### [WHAT IS EXPECTED]
Copy out exactly each line from the line with "Where should I click to: Toggle" through the last line of the material below.

↓

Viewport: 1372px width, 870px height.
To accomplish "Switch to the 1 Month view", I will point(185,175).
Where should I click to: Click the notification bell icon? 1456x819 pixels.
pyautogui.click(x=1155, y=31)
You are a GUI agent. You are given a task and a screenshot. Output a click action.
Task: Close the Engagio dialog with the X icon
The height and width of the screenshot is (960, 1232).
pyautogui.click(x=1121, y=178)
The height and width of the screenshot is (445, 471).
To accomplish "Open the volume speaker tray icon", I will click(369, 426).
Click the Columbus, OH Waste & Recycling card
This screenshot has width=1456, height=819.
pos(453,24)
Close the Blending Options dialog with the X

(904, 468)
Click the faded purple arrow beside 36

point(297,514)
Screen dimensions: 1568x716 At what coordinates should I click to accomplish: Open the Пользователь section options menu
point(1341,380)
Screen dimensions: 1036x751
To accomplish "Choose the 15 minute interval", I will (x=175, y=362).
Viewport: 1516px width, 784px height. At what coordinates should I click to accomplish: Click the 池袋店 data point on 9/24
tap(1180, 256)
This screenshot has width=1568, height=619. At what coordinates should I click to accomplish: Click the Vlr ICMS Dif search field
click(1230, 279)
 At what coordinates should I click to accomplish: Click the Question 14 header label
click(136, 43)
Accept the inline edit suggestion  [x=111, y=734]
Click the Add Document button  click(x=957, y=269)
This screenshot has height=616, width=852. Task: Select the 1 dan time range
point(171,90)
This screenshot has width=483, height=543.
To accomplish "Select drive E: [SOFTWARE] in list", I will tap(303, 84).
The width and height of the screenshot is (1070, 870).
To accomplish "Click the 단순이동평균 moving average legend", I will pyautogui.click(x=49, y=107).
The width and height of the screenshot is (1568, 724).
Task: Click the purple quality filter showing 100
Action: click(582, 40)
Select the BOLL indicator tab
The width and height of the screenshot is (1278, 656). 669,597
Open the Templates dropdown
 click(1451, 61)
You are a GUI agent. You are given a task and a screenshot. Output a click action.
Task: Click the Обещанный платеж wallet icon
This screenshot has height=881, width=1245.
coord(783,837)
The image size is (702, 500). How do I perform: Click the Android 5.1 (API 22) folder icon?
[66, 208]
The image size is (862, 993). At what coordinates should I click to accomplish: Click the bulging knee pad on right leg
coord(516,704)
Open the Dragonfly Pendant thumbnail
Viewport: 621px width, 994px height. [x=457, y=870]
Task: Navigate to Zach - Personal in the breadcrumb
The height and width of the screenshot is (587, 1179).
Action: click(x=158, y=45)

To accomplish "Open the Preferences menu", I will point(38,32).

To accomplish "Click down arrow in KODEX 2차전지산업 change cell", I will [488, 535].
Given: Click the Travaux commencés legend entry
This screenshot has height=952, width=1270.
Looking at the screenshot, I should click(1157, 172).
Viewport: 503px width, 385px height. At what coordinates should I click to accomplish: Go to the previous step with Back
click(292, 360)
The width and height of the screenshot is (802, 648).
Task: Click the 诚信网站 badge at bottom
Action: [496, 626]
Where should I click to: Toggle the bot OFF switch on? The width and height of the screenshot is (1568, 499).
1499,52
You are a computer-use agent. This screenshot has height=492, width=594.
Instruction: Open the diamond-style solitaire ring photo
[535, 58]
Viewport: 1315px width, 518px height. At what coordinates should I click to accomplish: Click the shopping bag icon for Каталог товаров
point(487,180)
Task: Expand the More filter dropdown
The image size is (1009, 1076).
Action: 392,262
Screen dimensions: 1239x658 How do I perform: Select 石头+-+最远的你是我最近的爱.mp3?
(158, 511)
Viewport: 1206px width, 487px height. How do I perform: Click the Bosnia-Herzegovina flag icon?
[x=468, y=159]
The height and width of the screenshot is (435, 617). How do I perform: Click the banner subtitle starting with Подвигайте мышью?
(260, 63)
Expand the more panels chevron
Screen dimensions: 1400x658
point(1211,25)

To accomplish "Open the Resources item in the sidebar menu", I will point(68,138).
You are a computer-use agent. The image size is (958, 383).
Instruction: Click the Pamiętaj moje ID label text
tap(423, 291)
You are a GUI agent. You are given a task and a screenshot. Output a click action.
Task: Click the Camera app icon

↑

### [ANSWER SECTION]
Where should I click to: Toggle the bot OFF switch on? The width and height of the screenshot is (1568, 499).
1499,52
You are a computer-use agent. This screenshot has height=492, width=594.
Instruction: Open the diamond-style solitaire ring photo
[535, 58]
Viewport: 1315px width, 518px height. At what coordinates should I click to accomplish: Click the shopping bag icon for Каталог товаров
point(487,180)
Task: Expand the More filter dropdown
The image size is (1009, 1076).
Action: 392,262
Screen dimensions: 1239x658 How do I perform: Select 石头+-+最远的你是我最近的爱.mp3?
(158, 511)
Viewport: 1206px width, 487px height. How do I perform: Click the Bosnia-Herzegovina flag icon?
[x=468, y=159]
The height and width of the screenshot is (435, 617). How do I perform: Click the banner subtitle starting with Подвигайте мышью?
(260, 63)
Expand the more panels chevron
Screen dimensions: 1400x658
point(1211,25)

To accomplish "Open the Resources item in the sidebar menu", I will point(68,138).
You are a computer-use agent. The image size is (958, 383).
Instruction: Click the Pamiętaj moje ID label text
tap(423, 291)
You are a GUI agent. You are given a task and a screenshot. Output a click action.
Task: Click the Camera app icon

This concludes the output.